Work order | Could you return the lines below exactly, from the first line up to and including the line that holds "has width=377, height=212."?
Supplied data START
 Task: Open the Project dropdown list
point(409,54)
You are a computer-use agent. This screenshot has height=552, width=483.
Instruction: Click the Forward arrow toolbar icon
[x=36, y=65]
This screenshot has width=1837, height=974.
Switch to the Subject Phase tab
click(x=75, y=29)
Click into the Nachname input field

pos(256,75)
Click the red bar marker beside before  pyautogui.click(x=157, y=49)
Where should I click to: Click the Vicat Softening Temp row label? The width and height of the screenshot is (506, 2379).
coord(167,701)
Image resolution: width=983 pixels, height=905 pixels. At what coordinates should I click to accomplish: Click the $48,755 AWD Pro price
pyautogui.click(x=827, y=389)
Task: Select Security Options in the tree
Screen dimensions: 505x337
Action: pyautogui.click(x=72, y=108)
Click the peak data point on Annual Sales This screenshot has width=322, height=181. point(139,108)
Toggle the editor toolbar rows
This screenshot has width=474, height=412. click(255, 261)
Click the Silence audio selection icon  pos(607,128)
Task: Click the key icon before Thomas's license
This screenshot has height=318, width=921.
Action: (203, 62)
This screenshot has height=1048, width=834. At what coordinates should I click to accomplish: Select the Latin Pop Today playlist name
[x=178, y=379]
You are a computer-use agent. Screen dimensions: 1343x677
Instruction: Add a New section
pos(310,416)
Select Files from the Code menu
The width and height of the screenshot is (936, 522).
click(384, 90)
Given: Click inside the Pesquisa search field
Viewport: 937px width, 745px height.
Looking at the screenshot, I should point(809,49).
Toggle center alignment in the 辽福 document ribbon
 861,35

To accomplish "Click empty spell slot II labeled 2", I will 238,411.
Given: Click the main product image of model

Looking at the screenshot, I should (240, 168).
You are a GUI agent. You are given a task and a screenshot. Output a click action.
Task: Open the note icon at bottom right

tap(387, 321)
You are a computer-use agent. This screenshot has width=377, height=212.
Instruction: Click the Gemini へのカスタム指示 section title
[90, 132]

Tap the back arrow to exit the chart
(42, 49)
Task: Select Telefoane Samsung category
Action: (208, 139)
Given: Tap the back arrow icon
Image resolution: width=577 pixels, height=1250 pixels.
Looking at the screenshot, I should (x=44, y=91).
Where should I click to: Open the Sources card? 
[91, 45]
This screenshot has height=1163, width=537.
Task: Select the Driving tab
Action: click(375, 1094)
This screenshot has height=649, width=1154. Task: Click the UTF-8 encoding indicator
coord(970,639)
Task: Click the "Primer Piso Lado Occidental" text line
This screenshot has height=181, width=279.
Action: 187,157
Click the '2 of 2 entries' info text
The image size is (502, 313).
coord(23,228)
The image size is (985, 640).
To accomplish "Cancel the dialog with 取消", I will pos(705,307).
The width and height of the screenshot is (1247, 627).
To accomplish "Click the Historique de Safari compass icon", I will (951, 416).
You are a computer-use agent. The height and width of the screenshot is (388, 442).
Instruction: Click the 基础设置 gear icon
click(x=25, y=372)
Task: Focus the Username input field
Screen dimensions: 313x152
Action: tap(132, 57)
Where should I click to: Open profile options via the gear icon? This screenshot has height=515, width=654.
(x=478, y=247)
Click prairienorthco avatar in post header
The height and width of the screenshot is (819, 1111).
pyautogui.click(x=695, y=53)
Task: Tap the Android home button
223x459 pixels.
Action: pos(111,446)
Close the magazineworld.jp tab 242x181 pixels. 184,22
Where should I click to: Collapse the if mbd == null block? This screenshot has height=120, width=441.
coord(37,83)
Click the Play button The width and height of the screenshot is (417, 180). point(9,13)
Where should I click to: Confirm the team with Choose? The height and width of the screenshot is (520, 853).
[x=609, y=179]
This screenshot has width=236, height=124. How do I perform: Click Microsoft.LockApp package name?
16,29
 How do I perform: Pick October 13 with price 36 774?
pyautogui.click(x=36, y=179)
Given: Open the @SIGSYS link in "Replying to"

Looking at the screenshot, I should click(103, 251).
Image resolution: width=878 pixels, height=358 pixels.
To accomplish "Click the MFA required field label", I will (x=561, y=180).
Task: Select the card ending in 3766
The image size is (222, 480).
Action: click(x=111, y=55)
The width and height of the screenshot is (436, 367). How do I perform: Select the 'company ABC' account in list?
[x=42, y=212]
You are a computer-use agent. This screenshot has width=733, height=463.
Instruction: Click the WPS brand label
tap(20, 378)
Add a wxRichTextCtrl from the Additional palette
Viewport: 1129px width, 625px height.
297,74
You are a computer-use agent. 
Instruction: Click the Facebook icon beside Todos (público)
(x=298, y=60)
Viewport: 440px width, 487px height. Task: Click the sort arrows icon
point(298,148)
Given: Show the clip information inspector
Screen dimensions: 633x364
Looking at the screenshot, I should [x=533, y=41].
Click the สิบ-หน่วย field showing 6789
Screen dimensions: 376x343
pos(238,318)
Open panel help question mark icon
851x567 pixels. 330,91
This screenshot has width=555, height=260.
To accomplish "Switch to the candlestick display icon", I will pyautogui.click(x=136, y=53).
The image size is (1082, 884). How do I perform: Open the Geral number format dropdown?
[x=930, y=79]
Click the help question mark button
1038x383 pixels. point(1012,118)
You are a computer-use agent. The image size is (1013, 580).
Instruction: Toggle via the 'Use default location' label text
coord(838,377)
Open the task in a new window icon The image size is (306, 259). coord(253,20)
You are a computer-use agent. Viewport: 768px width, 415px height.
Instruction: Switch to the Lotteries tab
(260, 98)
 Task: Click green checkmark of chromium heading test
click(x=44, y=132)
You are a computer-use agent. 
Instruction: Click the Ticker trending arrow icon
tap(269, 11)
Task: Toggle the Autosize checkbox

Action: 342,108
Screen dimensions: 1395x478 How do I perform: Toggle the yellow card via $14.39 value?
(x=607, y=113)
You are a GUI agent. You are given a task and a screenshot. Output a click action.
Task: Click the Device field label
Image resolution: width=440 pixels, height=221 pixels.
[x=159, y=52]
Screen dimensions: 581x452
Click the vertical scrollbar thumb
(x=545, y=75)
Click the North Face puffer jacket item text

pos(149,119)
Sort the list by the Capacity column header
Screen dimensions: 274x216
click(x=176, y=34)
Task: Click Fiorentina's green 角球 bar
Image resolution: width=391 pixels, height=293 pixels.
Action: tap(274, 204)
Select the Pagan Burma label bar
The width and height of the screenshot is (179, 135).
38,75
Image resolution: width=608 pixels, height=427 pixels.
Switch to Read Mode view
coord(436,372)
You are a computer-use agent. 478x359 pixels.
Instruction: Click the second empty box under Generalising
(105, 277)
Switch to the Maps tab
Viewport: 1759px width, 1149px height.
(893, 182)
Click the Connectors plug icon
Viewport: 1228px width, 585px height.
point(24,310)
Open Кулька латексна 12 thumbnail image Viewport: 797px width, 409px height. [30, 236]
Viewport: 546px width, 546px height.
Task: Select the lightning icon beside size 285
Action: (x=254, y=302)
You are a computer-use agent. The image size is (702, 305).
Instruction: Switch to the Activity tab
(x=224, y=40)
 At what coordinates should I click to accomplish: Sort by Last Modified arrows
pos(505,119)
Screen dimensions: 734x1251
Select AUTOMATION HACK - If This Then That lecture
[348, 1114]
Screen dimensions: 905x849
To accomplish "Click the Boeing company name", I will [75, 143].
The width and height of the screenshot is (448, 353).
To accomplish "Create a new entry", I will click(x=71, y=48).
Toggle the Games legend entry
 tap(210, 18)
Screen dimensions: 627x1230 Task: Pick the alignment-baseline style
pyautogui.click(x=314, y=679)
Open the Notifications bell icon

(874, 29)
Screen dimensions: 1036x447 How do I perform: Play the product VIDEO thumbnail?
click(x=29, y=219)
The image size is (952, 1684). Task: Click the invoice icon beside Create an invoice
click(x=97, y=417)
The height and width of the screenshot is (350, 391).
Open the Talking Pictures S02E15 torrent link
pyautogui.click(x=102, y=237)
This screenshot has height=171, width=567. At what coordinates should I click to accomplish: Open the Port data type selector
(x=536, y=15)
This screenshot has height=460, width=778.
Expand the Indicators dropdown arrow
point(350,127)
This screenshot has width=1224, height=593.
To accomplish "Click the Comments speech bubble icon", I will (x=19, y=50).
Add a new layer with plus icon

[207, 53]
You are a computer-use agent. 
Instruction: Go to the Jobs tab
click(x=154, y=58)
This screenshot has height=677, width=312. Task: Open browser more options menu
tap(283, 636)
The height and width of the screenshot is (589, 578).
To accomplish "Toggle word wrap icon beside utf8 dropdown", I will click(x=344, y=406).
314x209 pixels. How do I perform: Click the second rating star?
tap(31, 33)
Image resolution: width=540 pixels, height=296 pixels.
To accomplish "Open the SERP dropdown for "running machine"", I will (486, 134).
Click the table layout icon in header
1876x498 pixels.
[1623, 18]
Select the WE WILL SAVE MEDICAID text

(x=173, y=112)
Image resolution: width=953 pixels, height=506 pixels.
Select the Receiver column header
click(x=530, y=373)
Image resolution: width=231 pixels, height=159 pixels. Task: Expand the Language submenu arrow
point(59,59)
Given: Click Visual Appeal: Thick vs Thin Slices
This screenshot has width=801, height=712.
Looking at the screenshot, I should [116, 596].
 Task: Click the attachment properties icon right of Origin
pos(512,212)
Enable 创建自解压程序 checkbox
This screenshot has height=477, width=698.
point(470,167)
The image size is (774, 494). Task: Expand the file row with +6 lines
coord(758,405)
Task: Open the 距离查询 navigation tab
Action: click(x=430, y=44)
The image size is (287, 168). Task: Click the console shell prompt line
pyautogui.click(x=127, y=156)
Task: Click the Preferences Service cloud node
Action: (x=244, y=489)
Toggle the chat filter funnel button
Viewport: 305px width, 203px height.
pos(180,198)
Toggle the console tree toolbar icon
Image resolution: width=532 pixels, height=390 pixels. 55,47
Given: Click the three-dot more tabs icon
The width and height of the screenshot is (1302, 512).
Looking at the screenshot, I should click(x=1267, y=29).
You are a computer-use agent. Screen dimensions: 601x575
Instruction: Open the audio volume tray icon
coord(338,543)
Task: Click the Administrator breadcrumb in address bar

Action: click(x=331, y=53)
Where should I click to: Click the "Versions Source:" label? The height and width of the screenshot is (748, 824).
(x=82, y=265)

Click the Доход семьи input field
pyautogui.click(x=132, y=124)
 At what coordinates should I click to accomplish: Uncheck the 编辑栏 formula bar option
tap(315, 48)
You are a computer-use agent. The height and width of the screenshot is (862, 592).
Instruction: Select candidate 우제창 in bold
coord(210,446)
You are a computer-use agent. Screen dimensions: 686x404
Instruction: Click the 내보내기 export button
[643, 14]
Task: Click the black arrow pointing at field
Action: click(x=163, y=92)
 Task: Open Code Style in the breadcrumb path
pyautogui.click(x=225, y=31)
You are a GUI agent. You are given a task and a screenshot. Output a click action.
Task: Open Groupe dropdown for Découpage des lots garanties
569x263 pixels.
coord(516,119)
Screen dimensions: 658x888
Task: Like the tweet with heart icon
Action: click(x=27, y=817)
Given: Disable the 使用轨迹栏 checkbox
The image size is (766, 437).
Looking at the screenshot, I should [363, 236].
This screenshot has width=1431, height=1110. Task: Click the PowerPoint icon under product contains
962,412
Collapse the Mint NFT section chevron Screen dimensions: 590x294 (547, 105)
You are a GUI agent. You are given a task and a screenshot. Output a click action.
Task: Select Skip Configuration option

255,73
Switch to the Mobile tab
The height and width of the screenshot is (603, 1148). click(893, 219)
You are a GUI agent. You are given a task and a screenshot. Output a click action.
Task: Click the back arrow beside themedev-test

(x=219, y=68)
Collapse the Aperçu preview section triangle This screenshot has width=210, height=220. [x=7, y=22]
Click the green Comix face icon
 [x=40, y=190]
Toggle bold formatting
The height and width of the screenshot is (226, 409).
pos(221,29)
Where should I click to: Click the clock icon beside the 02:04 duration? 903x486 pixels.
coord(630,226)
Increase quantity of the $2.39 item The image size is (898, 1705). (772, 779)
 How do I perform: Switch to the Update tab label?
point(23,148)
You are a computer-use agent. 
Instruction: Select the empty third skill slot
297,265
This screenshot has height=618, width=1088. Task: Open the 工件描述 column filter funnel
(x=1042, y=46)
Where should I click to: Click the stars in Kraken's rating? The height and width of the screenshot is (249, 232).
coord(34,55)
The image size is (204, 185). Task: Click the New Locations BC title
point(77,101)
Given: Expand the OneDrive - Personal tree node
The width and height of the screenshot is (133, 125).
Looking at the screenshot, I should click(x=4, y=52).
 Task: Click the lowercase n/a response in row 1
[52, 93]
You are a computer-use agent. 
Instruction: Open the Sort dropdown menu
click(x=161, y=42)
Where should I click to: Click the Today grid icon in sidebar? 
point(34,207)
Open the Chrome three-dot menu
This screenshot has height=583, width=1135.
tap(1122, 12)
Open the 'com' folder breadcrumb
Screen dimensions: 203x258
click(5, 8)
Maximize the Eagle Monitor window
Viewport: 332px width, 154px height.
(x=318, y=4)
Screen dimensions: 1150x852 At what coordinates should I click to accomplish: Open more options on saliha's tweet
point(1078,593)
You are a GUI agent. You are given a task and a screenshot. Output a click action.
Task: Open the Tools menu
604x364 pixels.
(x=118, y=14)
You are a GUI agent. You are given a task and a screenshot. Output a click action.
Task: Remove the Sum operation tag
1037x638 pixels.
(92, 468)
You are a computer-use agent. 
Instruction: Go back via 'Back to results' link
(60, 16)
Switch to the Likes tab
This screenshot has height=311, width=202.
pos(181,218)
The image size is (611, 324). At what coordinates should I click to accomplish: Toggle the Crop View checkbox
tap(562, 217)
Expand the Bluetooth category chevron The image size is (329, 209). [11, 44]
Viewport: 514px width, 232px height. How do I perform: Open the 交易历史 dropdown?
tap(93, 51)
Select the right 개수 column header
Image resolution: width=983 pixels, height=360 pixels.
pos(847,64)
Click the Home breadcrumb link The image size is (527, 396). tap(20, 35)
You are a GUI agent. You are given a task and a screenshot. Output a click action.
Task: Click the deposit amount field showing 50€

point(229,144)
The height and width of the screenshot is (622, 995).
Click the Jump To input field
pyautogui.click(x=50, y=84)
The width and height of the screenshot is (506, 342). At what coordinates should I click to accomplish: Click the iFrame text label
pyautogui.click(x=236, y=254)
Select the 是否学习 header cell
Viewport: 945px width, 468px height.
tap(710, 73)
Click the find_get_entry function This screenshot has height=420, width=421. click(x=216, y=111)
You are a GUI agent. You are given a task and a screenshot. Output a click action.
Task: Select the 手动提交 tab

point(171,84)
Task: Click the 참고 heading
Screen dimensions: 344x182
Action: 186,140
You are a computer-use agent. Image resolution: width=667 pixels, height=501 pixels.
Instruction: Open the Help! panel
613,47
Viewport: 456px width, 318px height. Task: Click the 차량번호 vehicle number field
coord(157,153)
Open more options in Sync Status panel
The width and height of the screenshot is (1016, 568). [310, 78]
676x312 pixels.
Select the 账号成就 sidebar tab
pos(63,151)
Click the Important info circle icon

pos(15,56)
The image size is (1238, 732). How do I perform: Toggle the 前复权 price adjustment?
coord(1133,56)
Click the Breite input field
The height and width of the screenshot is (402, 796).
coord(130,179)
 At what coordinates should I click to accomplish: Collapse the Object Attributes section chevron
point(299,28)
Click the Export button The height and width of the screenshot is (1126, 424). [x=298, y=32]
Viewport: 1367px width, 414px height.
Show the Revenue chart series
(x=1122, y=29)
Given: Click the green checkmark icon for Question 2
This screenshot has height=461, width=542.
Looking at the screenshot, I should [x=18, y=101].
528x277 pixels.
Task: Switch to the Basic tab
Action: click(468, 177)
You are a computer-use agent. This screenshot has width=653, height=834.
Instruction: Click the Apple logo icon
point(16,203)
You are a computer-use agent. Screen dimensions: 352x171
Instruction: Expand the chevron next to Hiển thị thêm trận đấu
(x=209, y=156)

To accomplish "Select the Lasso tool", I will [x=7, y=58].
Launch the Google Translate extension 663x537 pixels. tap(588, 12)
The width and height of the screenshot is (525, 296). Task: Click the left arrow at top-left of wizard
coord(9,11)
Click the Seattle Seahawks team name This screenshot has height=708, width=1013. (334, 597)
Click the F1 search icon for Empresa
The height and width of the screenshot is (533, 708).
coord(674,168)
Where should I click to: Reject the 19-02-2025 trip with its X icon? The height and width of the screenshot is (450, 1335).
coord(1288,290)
Supplied data END
Task result |
 Task: Open the Project dropdown list
point(409,54)
You are a computer-use agent. This screenshot has height=552, width=483.
Instruction: Click the Forward arrow toolbar icon
[x=36, y=65]
This screenshot has width=1837, height=974.
Switch to the Subject Phase tab
click(x=75, y=29)
Click into the Nachname input field

pos(256,75)
Click the red bar marker beside before  pyautogui.click(x=157, y=49)
Where should I click to: Click the Vicat Softening Temp row label? The width and height of the screenshot is (506, 2379).
coord(167,701)
Image resolution: width=983 pixels, height=905 pixels. At what coordinates should I click to accomplish: Click the $48,755 AWD Pro price
pyautogui.click(x=827, y=389)
Task: Select Security Options in the tree
Screen dimensions: 505x337
Action: pyautogui.click(x=72, y=108)
Click the peak data point on Annual Sales This screenshot has width=322, height=181. point(139,108)
Toggle the editor toolbar rows
This screenshot has width=474, height=412. click(255, 261)
Click the Silence audio selection icon  pos(607,128)
Task: Click the key icon before Thomas's license
This screenshot has height=318, width=921.
Action: (203, 62)
This screenshot has height=1048, width=834. At what coordinates should I click to accomplish: Select the Latin Pop Today playlist name
[x=178, y=379]
You are a computer-use agent. Screen dimensions: 1343x677
Instruction: Add a New section
pos(310,416)
Select Files from the Code menu
The width and height of the screenshot is (936, 522).
click(384, 90)
Given: Click inside the Pesquisa search field
Viewport: 937px width, 745px height.
Looking at the screenshot, I should point(809,49).
Toggle center alignment in the 辽福 document ribbon
 861,35

To accomplish "Click empty spell slot II labeled 2", I will 238,411.
Given: Click the main product image of model

Looking at the screenshot, I should (240, 168).
You are a GUI agent. You are given a task and a screenshot. Output a click action.
Task: Open the note icon at bottom right

tap(387, 321)
You are a computer-use agent. This screenshot has width=377, height=212.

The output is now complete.